*** Task material ***

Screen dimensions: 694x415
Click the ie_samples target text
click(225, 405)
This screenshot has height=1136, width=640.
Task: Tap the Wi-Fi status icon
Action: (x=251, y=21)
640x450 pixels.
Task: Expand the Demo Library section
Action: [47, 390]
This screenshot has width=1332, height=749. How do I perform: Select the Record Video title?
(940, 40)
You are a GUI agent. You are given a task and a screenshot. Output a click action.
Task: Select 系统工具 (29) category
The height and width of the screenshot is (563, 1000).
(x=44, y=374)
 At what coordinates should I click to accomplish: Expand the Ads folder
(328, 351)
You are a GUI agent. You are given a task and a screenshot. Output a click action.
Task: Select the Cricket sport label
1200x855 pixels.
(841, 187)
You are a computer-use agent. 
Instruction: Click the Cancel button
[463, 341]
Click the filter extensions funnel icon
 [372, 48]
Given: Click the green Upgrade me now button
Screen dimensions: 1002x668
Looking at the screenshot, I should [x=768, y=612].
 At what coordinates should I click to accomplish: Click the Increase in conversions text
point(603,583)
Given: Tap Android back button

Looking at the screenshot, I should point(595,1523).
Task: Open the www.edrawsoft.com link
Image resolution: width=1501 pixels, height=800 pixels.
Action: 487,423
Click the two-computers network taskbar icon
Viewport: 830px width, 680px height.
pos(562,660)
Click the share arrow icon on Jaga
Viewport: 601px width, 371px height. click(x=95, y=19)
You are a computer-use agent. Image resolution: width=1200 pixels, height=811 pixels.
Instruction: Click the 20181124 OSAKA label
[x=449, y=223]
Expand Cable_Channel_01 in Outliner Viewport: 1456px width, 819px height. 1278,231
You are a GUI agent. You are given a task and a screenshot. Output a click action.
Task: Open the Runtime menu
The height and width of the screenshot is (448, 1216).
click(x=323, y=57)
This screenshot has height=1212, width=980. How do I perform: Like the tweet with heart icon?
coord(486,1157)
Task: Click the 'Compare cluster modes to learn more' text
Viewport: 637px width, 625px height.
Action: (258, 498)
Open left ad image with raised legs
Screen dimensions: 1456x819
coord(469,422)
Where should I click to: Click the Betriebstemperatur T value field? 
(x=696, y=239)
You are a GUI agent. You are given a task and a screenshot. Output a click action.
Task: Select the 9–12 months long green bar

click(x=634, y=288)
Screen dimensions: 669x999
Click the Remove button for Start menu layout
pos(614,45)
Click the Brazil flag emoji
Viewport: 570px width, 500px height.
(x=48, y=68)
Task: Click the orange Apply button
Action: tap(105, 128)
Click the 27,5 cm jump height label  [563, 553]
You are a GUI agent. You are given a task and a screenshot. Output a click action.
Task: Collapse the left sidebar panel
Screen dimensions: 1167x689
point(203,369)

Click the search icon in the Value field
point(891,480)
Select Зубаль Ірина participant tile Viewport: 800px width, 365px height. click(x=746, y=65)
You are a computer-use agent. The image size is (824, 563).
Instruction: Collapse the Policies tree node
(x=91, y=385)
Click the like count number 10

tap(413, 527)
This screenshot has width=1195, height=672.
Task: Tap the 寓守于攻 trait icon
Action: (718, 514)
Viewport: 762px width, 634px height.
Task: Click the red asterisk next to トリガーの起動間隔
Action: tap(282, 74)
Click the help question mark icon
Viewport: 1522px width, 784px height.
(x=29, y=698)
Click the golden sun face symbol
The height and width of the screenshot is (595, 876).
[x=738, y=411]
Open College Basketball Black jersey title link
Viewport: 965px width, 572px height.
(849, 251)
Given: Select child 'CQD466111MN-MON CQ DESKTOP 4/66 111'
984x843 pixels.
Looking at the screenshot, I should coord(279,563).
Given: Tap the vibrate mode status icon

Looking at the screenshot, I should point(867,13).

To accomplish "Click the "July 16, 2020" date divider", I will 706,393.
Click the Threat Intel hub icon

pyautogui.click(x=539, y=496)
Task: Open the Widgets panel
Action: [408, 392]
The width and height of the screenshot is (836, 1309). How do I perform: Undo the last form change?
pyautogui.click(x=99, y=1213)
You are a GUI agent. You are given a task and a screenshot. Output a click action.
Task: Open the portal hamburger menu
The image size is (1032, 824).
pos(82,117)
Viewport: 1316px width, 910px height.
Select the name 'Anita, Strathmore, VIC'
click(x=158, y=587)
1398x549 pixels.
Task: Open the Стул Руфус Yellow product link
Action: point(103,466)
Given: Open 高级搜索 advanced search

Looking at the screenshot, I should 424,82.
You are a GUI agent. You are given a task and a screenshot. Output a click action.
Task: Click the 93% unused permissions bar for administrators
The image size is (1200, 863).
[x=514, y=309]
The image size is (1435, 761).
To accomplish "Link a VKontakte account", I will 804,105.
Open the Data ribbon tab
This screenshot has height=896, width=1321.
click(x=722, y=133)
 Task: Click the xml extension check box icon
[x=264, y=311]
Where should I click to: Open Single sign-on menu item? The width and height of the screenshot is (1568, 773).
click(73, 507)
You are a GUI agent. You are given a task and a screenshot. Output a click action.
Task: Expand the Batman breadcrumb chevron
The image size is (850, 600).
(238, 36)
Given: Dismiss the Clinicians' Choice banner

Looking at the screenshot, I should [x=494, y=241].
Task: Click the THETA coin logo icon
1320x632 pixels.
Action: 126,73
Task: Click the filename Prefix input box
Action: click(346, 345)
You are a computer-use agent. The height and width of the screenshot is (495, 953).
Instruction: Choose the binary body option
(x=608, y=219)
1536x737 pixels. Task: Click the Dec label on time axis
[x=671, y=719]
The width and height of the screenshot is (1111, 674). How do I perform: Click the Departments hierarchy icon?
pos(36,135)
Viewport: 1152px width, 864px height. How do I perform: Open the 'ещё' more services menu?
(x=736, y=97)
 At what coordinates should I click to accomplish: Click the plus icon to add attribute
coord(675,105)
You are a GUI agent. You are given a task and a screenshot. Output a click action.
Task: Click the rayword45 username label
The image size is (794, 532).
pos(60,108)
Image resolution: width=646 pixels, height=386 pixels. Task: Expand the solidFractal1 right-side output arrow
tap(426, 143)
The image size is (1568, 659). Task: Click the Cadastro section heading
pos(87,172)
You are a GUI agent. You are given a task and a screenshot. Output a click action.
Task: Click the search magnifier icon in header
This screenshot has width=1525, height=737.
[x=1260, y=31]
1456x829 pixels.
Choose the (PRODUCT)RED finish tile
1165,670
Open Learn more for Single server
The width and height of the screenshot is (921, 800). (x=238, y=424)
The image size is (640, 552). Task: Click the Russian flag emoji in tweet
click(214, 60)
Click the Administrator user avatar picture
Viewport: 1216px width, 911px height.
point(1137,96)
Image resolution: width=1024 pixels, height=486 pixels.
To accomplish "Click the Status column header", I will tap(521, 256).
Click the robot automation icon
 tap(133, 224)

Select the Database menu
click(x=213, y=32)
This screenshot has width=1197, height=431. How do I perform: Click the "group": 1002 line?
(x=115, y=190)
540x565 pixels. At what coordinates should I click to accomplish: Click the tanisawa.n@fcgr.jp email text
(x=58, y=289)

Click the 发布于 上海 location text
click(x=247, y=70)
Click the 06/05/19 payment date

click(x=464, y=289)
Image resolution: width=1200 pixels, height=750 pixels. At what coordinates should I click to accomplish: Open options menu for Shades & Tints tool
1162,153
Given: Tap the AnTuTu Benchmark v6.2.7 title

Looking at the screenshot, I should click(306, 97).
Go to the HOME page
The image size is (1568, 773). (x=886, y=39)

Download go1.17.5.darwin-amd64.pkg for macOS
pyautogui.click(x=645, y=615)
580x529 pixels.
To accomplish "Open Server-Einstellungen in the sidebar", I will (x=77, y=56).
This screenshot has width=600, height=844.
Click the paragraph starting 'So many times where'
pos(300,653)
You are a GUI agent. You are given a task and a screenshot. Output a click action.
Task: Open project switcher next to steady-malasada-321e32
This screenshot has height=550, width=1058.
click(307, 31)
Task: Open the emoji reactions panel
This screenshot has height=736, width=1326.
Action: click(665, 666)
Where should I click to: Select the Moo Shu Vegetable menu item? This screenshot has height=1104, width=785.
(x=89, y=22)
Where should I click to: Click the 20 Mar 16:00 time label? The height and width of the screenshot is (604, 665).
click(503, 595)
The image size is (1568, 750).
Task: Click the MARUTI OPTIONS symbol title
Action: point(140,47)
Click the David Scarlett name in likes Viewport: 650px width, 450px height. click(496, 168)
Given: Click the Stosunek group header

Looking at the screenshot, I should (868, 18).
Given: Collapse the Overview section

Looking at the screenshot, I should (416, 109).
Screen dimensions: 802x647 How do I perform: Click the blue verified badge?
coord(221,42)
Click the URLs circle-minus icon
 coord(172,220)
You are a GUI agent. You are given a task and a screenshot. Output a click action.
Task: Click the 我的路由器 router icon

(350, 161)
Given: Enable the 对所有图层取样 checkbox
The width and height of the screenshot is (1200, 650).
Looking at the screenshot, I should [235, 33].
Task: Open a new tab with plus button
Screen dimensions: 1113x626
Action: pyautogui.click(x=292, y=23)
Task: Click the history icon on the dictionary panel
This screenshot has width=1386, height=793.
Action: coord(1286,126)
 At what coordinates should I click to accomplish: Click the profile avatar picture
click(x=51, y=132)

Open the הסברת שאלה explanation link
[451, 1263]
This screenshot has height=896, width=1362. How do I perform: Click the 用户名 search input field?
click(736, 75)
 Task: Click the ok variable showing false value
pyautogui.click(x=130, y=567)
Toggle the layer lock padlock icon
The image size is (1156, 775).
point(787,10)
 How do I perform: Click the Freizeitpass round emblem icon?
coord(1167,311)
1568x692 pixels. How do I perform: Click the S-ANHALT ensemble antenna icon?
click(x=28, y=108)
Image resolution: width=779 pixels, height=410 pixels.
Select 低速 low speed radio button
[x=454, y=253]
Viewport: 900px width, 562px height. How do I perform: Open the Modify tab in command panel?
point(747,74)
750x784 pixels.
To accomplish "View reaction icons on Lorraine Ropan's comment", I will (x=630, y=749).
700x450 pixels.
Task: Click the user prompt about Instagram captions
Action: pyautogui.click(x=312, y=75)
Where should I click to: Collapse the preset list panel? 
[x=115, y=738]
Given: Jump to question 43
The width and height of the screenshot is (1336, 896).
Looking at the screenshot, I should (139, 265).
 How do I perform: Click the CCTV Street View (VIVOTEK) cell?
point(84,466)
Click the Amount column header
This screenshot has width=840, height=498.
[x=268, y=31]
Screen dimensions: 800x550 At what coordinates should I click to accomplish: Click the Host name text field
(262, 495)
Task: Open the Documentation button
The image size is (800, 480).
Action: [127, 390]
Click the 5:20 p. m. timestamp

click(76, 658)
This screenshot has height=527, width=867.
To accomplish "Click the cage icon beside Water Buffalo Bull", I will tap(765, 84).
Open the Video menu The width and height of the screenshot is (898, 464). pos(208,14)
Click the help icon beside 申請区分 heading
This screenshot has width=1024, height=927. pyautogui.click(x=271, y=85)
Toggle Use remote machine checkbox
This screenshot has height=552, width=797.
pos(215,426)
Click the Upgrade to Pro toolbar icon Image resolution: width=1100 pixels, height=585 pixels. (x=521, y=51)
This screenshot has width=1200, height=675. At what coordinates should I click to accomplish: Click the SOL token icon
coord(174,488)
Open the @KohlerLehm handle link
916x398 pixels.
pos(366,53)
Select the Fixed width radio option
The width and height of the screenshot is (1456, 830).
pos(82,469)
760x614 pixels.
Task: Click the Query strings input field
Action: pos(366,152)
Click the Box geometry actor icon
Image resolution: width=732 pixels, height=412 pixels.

*** End of Task material ***

After locating the line with "Where should I click to: Click the Betriebstemperatur" in the material above, return it and each line after it exactly, ending at the line with "Screen dimensions: 669x999".

Where should I click to: Click the Betriebstemperatur T value field? 
(x=696, y=239)
You are a GUI agent. You are given a task and a screenshot. Output a click action.
Task: Select the 9–12 months long green bar

click(x=634, y=288)
Screen dimensions: 669x999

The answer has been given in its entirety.